|
|
|
|
|
by moyix
1596 days ago
|
|
Invent is probably the wrong word since it implies agency, sure. Maybe "discover" or "luck upon", since whatever it's doing was formed by updating a pile of floating point weights with gradient descent? I think it certainly makes sense to ask what the higher level "algorithm" at work here is, though. Electrons flow through wires and transistors in (say) an adder [1]; looking at the wires and transistors you won't see an algorithm for addition, but there is certainly one present, codified in the arrangement of those wires and transistors. But maybe we can reverse engineer whatever the LM is doing by a combination of probing it with experiments like these and (maybe) inspecting the learned weights. The Curve Circuits paper did this for reverse engineering a curve detector learned by a convolutional neural network: https://distill.pub/2020/circuits/curve-circuits/ I also don't mean to imply that it's a good algorithm, or one that generalizes to arbitrary numbers, etc.
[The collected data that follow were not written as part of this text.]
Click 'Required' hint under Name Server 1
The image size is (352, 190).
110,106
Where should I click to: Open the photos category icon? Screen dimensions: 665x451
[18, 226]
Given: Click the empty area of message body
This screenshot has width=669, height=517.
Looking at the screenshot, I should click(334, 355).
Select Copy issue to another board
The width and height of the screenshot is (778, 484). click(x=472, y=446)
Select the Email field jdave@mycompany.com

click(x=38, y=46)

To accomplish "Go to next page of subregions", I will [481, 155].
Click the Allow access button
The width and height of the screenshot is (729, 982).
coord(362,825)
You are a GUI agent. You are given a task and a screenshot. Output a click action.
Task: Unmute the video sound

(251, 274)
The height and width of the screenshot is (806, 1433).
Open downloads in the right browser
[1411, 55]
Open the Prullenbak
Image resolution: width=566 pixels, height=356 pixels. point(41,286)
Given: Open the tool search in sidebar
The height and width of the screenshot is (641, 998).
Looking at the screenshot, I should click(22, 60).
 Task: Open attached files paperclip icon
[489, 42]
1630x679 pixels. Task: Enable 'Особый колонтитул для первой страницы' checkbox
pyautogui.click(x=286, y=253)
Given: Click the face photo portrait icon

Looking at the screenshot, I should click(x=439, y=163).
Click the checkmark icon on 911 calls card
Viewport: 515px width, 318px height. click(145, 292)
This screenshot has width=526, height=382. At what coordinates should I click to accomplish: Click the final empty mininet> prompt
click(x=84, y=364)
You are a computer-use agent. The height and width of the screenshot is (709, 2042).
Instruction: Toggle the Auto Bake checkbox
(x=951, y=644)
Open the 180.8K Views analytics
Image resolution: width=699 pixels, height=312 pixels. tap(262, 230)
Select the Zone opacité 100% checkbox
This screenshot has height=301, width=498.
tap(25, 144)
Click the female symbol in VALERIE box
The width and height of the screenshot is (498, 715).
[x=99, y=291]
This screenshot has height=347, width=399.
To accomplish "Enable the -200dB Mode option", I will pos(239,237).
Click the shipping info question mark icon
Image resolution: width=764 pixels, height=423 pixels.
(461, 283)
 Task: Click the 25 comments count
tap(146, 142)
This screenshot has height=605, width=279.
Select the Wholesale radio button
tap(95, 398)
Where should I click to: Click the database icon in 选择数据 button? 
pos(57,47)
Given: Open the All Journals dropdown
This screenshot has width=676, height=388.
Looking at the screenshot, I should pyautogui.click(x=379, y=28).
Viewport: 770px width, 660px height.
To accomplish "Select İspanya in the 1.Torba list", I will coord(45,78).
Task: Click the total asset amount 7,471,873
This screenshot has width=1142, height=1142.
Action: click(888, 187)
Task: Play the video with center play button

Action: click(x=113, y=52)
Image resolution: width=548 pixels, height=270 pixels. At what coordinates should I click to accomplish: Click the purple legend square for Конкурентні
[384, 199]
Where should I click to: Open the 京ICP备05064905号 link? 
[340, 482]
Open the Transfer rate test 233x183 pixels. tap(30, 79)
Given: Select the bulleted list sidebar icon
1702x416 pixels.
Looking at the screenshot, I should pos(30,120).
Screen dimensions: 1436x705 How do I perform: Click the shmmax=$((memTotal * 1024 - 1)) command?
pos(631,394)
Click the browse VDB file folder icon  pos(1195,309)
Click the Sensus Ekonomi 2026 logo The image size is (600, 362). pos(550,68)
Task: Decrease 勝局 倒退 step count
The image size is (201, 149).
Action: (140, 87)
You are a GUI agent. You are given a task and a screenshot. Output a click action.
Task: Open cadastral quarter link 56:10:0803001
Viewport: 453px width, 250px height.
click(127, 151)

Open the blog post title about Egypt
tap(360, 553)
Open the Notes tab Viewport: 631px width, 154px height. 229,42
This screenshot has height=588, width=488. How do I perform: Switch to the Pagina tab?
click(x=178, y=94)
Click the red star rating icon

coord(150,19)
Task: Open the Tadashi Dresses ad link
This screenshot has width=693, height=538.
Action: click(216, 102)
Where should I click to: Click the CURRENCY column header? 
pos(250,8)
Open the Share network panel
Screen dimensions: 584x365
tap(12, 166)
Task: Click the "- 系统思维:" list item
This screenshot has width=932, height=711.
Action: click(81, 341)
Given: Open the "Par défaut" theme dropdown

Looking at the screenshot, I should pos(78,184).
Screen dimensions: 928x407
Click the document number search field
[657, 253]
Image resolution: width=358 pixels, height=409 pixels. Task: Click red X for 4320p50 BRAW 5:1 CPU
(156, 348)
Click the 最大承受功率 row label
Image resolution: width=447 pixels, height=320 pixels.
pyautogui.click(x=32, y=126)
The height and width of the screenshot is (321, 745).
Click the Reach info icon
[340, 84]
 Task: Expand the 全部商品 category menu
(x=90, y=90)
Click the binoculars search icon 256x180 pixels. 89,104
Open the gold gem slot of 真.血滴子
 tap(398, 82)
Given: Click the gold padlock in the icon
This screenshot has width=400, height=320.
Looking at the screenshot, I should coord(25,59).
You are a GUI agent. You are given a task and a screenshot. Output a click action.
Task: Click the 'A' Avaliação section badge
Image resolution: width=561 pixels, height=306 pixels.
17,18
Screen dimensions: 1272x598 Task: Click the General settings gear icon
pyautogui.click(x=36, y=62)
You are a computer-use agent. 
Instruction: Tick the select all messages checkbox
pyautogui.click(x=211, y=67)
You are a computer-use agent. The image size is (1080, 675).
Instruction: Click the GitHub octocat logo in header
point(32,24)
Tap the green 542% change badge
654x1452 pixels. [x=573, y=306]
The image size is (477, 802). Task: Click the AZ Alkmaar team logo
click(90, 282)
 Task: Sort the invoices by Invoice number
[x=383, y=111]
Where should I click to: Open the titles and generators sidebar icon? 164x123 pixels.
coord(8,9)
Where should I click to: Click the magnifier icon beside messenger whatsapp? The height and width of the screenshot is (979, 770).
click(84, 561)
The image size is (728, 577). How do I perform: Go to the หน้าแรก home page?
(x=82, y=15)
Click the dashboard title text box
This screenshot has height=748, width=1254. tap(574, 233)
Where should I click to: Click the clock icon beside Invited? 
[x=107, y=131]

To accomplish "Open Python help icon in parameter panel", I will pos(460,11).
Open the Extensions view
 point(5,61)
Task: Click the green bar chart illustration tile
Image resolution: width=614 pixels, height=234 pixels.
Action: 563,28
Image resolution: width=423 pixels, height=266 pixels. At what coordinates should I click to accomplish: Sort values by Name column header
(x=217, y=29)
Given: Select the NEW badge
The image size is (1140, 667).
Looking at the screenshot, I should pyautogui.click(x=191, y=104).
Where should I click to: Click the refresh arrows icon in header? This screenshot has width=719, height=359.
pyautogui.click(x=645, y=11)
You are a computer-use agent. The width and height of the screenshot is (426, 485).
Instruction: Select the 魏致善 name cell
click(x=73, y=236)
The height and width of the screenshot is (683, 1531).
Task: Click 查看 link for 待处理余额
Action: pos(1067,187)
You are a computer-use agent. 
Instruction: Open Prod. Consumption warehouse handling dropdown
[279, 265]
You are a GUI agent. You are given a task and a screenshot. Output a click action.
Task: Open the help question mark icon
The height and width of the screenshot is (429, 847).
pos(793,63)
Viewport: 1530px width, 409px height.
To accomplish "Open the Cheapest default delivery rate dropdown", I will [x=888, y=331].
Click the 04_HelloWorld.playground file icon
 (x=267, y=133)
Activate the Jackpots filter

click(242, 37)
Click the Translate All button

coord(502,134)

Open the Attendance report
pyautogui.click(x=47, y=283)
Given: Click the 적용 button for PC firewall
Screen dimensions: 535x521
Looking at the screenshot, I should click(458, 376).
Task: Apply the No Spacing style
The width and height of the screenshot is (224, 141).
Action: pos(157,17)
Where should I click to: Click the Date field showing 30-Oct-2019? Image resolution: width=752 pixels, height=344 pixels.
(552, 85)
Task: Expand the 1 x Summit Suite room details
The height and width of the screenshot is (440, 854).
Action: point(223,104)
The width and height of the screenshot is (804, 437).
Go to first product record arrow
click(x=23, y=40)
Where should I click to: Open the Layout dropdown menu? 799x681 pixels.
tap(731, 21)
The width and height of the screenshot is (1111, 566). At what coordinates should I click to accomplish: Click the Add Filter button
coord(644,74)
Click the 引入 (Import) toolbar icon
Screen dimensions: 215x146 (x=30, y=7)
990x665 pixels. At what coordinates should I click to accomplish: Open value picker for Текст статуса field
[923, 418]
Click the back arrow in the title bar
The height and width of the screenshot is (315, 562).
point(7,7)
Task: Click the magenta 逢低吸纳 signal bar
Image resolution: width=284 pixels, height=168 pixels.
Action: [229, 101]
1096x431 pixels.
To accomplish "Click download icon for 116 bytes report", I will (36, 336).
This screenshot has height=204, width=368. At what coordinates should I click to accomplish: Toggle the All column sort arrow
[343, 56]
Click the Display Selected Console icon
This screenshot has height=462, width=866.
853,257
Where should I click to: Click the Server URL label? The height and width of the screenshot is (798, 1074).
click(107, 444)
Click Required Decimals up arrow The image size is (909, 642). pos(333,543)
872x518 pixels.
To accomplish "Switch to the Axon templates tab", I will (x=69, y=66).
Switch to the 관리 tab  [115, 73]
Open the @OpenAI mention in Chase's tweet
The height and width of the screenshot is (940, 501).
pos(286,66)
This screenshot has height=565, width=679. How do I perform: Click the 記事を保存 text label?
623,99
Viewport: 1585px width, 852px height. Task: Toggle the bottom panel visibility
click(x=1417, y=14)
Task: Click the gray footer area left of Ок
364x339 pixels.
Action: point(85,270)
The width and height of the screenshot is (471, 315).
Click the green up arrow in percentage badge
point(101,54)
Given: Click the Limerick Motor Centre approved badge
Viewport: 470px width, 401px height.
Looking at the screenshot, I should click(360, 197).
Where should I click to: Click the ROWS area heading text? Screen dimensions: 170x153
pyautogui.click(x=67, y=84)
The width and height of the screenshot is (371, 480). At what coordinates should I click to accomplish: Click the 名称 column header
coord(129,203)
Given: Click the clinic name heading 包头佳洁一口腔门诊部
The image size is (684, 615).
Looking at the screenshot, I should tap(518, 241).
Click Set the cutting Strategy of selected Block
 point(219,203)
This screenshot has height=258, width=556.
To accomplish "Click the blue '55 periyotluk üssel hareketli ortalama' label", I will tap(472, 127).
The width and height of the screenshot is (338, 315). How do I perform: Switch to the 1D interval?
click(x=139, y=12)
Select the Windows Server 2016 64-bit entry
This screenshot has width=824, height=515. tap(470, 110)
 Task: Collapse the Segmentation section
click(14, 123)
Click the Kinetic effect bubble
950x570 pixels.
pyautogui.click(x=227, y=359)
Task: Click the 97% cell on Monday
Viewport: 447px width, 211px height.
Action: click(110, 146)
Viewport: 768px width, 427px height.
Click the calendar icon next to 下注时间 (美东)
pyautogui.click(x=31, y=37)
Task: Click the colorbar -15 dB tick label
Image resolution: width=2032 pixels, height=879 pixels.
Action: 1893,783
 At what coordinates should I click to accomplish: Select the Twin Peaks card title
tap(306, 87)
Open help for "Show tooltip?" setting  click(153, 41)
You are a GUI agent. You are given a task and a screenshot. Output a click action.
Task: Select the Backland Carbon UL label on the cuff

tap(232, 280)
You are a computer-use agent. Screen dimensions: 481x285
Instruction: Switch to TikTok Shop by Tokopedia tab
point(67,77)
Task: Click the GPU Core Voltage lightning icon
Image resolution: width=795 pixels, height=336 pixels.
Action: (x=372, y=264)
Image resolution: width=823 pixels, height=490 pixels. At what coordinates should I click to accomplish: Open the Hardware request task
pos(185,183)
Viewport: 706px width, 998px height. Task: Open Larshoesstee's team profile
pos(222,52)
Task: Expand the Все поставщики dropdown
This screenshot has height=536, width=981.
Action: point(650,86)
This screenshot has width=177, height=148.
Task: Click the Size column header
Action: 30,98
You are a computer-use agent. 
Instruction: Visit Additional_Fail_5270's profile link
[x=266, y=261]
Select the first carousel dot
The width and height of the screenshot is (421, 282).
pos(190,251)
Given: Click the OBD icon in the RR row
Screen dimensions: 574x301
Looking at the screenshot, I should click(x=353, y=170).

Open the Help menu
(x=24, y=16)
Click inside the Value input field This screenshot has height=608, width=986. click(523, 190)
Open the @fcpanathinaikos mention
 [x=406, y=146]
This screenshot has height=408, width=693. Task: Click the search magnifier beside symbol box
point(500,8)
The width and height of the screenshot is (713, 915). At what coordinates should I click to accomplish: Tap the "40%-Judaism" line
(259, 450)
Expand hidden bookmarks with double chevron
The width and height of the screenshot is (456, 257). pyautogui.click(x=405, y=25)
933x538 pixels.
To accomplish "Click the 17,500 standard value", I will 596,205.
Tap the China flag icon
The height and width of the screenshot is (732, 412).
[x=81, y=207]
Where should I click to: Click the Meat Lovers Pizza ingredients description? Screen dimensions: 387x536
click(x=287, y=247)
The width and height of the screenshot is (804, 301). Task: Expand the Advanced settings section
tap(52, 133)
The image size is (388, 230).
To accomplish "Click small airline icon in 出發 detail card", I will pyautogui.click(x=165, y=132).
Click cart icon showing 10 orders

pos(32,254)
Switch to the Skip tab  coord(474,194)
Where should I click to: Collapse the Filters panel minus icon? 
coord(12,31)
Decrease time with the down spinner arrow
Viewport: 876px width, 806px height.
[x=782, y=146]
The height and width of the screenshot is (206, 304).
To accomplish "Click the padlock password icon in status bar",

Maybe it's just (effectively) a lookup table and some special cases! [1] Please don't yell at me for this metaphor, I bailed out of physics after scraping out a B- in E&M ;) |
|
I'm fine with "invent" actually, despite the implication of agency (I'm used to the terminology "predicate invention" [1]; although maybe I should actually re-examine the motivation behind it).
I'm more interested in the representation issue. I had a look at the quoted article on CNNs earlier. I think there is a very fine line between claiming that a CNN's weights represent an algorithm and that its weights can be _interpreted_ as an algorithm. I feel that the article leans too heavily on the interpretation side and doesn't make enough of an effort to show that the CNNs weight really represent an algorithm, rather than having activations in subsequent layers and therefore with a natural ordering.
In any case, I would like to understand how a language model can represent an algorithm.
_____________
[1] https://link.springer.com/referenceworkentry/10.1007/978-0-3...